La Barriada/Martín Aguilar/Divide y vencerás

Luego que este viernes la jefa de gobierno, Claudia Sheinbaum anunciara que ahora si se va a reunir con todos los alcaldes de oposición después de que terminen las impugnaciones ante el Tribunal Electoral del Poder Judicial de la Federación, que si se hacemos memoria esto sería hasta por agosto, pese a que faltaría un mes para que los nuevos alcaldes y diputados locales entren en funciones.

Y tras anunciar la creación de su bloque, los siete alcaldes de Morena rechazaron que la Ciudad de México haya quedado dividida en dos, tras la paliza que la oposición le dio a la 4T en la mayoría de las alcaldías.

 

Sólo que, casi a la misma hora, los nueve alcaldes de la alianza PRI-PAN-PRD hacían su propio evento, para constituir su bloque opositor y presionar a Claudia Sheinbaum con dos temas básicos: abasto de agua potable y mejoramiento de la seguridad en sus demarcaciones.

 

Y ni modo que la jefa de Gobierno diga que no apoyará esas sentidas demandas ciudadanas que, por cierto, no son solamente de la clase media aspiracionista, sino de la ciudadanía de todas las demarcaciones. 

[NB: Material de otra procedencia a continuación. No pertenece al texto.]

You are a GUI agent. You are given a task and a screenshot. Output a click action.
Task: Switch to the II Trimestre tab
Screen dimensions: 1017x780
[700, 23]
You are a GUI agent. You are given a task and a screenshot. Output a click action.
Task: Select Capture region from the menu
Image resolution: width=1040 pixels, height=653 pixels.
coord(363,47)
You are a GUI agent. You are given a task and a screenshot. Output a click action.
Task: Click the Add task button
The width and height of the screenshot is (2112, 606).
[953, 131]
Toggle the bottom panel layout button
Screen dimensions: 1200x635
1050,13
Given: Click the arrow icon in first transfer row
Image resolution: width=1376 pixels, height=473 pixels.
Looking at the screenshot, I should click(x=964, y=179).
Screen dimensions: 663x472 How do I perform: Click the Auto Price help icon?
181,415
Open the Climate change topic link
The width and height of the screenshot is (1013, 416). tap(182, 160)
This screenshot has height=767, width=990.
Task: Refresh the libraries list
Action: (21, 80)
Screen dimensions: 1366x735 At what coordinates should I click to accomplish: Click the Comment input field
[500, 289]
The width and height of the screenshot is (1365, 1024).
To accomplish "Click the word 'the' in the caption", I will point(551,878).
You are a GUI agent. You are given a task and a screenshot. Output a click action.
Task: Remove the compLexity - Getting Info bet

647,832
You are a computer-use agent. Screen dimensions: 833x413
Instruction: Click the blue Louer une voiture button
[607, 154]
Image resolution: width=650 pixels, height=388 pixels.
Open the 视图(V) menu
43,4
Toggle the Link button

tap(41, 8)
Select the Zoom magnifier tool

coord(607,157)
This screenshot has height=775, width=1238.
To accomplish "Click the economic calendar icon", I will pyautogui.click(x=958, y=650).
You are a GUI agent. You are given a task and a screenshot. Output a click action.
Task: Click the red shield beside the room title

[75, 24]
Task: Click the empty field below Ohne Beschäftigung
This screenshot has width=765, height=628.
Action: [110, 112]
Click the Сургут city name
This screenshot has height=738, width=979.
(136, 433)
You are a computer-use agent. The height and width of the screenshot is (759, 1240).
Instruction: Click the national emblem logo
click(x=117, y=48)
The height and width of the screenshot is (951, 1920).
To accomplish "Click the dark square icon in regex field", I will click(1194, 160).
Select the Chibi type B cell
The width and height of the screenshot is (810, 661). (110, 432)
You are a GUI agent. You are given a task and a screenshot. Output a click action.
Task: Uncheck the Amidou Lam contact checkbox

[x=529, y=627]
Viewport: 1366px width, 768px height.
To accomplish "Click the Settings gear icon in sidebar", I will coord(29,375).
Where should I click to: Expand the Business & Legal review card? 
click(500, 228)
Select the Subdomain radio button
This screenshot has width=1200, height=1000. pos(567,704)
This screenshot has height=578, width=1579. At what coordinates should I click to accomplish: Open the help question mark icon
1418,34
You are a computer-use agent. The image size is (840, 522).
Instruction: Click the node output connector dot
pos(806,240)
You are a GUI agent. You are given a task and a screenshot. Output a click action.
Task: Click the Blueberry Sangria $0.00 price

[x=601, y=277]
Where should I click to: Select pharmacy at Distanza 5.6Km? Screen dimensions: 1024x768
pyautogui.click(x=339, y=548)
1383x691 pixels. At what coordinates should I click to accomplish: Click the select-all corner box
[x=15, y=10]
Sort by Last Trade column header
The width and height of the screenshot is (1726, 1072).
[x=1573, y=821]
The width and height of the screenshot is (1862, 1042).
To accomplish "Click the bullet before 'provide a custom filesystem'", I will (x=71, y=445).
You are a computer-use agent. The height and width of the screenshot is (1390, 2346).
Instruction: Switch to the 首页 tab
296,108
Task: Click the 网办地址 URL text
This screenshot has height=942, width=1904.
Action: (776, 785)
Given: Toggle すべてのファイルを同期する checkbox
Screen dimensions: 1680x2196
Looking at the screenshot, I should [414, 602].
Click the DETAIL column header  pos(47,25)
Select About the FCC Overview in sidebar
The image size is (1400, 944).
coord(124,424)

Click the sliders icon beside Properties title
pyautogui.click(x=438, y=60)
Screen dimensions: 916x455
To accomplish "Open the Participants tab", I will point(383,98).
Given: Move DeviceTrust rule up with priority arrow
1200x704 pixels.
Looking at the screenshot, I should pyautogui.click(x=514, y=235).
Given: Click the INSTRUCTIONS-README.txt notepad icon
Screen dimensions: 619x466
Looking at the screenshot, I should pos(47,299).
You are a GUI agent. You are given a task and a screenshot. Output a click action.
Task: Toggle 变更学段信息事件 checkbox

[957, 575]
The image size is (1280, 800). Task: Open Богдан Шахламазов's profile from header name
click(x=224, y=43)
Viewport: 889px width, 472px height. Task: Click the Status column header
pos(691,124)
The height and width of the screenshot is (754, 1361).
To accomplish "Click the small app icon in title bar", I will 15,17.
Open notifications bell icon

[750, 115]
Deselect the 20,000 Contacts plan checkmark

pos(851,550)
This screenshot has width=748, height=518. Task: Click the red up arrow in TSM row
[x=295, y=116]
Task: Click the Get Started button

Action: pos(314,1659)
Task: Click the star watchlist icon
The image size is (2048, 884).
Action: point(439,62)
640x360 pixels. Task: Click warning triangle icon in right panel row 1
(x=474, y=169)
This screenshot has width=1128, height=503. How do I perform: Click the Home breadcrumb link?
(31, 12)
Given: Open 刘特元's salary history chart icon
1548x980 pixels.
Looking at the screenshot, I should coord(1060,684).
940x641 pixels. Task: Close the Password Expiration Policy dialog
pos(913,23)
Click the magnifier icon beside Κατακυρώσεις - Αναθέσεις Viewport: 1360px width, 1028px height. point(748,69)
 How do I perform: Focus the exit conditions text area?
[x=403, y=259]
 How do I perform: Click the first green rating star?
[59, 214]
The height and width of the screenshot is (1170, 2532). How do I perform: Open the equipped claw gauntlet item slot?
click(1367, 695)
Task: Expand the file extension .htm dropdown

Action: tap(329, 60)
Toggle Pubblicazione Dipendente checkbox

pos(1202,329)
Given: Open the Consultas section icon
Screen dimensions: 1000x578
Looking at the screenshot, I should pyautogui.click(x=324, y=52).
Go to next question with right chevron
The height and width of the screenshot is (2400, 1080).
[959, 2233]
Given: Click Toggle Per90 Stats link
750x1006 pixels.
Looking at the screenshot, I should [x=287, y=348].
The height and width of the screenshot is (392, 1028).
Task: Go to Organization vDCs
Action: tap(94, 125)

El asunto es cómo podrá Claudia concertar entre los dos bandos que ya se armaron, sobre todo porque aún no nombra un nuevo secretario de Gobierno, toda vez que José Alfonso Suárez del Real quedó desacreditado, pues todo el mundo sabe que dejará el puesto.

 

Y es que, aunque lo quieran negar, tras las elecciones de junio pasado, la capital del país quedó dividida entre oriente y poniente. Las alcaldías más populosas y con menos ingresos y estudios —en general— quedaron en manos de Morena.

 

Los territorios donde la ciudadanía cuenta con una mejor formación académica, cultural y con mayores ingresos pasó a manos de los representantes de la oposición, que enfrentaron juntos a la 4T.

 

Aunque se quiera acusar de clasistas a quienes sostienen ese hecho, está claro que, además de la diferencia poblacional de las dos zonas en que quedó partida la CDMX, hay quienes señalan también una gran diferencia entre los alcaldes de uno y otro bando.

 

Los de la alianza son, en su mayoría, aspiracionistas provenientes de la clase media y, por lo general, son más jóvenes, un poco mejor arreglados y, evidentemente, mejor preparados. En contraste, los morenos son —por lo general— un poco más viejos y con una preparación más limitada, por lo que —aunque no se quiera— ya hay dos CDMX en un mismo territorio, y quién sabe si pronto se podrán volver a unir.

 

Es curioso que al interior de Morena sigan diciendo que perdieron el poniente de la capital porque les "faltó unidad y les sobró soberbia". Les hace falta un examen de autocrítica para que entiendan bien por qué la ciudadanía los castigó.

 

Por supuesto que la arrogancia de sus dirigentes dividió al partido, al desplazar a los liderazgos locales, a los que no les permitieron operar.

 

Basta recordar que en Tlalpan llegó la candidata Gabriela Osorio diciendo que ella se haría cargo de la campaña, apoyada por grupos de la UNAM. Los liderazgos se sintieron ninguneados y Morena perdió esa alcaldía.

 

Lo mismo hizo Alfonso Ramírez Cuéllar, quien dejó de lado a todos y recibió una paliza por parte de la cantante Rocío Banquells.